The Company maintains the 2010 Omnibus Long‑Term Incentive Plan, the 2010 Employee Stock Purchase Plan and the 2000 Stock Option and Incentive Plan (collectively, the “Stock Plans”).

2000 Stock Option and Incentive Plan  The Company adopted the 2000 Option and Incentive Plan (the “2000 Option Plan”) on October 17, 2000. The 2000 Option Plan expired October 17, 2010 and after such date no further awards could be granted under the plan. Under the terms of the 2000 Option Plan, the Company was authorized to grant incentive stock options, as defined under the Internal Revenue Code, non‑ qualified options, restricted stock awards and other stock awards to employees, officers, directors, consultants and advisors. Options granted under the 2000 Option Plan expire ten years from the date of grant. Grants made from the 2000 Option Plan generally vest over a period of three to four years.

The 2000 Option Plan was administered by the compensation committee of the Company’s board of directors, which selected the individuals to whom equity‑based awards would be granted and determined the option exercise price and other terms of each award, subject to the provisions of the 2000 Option Plan. The 2000 Option Plan provides that upon an acquisition of the Company, all options to purchase common stock will accelerate by a period of one year. In addition, upon the termination of an employee without cause or for good reason prior to the first anniversary of the completion of the acquisition, all options then outstanding under the 2000 Option Plan held by that employee will immediately become exercisable. At December 31, 2014, options to purchase 3,358,800 shares were outstanding under the 2000 Option Plan. There were no shares of restricted stock outstanding under the 2000 Option Plan.

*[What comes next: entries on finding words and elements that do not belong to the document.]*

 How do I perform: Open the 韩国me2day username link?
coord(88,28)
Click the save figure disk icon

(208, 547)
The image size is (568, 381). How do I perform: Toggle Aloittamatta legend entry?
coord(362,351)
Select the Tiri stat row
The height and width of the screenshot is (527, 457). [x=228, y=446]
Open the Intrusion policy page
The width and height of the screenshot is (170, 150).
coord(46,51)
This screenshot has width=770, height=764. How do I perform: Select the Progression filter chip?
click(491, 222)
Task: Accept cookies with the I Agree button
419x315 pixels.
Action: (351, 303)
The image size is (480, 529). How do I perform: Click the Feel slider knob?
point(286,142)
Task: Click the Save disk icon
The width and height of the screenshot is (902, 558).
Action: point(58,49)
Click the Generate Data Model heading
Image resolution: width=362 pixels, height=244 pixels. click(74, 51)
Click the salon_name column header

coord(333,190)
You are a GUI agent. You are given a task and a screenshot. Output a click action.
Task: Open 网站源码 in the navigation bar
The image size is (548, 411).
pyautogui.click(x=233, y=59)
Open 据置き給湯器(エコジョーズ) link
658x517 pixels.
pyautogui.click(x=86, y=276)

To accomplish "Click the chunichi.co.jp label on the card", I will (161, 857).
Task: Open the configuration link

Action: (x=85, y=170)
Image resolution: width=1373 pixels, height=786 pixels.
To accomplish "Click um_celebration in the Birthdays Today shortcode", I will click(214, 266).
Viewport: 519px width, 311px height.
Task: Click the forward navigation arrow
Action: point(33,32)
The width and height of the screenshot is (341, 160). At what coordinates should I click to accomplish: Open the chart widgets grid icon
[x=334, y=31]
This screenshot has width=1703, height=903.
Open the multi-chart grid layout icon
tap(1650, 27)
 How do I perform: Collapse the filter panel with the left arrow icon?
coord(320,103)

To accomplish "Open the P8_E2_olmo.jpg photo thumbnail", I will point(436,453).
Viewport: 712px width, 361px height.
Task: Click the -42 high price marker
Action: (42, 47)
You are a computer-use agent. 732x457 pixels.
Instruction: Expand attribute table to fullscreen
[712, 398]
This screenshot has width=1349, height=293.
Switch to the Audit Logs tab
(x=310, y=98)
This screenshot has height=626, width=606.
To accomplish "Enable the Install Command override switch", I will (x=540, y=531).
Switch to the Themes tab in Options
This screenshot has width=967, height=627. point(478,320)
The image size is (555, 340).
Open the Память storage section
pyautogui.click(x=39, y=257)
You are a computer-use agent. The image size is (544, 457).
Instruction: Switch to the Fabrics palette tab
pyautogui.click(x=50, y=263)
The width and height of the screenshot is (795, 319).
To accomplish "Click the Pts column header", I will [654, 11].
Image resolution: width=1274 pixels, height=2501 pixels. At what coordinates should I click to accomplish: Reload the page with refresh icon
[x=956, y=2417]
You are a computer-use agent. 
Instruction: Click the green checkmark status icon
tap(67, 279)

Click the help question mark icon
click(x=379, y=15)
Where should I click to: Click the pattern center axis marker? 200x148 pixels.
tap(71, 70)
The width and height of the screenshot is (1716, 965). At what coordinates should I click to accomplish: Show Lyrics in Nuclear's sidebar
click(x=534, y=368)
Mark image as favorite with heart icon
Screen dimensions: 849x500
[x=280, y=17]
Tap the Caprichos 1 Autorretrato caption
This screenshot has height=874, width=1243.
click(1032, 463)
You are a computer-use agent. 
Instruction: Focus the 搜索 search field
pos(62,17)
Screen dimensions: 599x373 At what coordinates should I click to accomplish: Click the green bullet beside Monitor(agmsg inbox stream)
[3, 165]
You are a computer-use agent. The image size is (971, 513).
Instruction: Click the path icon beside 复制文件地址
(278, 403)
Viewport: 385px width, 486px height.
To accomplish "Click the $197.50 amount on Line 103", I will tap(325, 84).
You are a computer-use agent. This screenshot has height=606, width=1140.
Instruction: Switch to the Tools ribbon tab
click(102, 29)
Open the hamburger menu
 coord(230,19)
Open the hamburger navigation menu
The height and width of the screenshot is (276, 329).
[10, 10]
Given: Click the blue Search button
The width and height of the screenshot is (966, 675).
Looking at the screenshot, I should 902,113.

2010 Omnibus Long‑Term Incentive Plan  The Company adopted the 2010 Omnibus Long‑Term Incentive Plan (the “2010 Stock Plan”) on July 16, 2010. The 2010 Stock Plan will expire on July 16, 2020 and after such date no further awards may be granted under the plan. Under the terms of the 2010 Stock Plan, the Company is authorized to grant incentive stock options, as defined under the Internal Revenue Code, non‑ qualified options, restricted stock awards and other stock awards to employees, officers, directors, consultants and advisors. Options granted under the 2010 Stock Plan expire ten years from the date of grant. Grants made from the 2010 Stock Plan generally vest over a period of three to four years.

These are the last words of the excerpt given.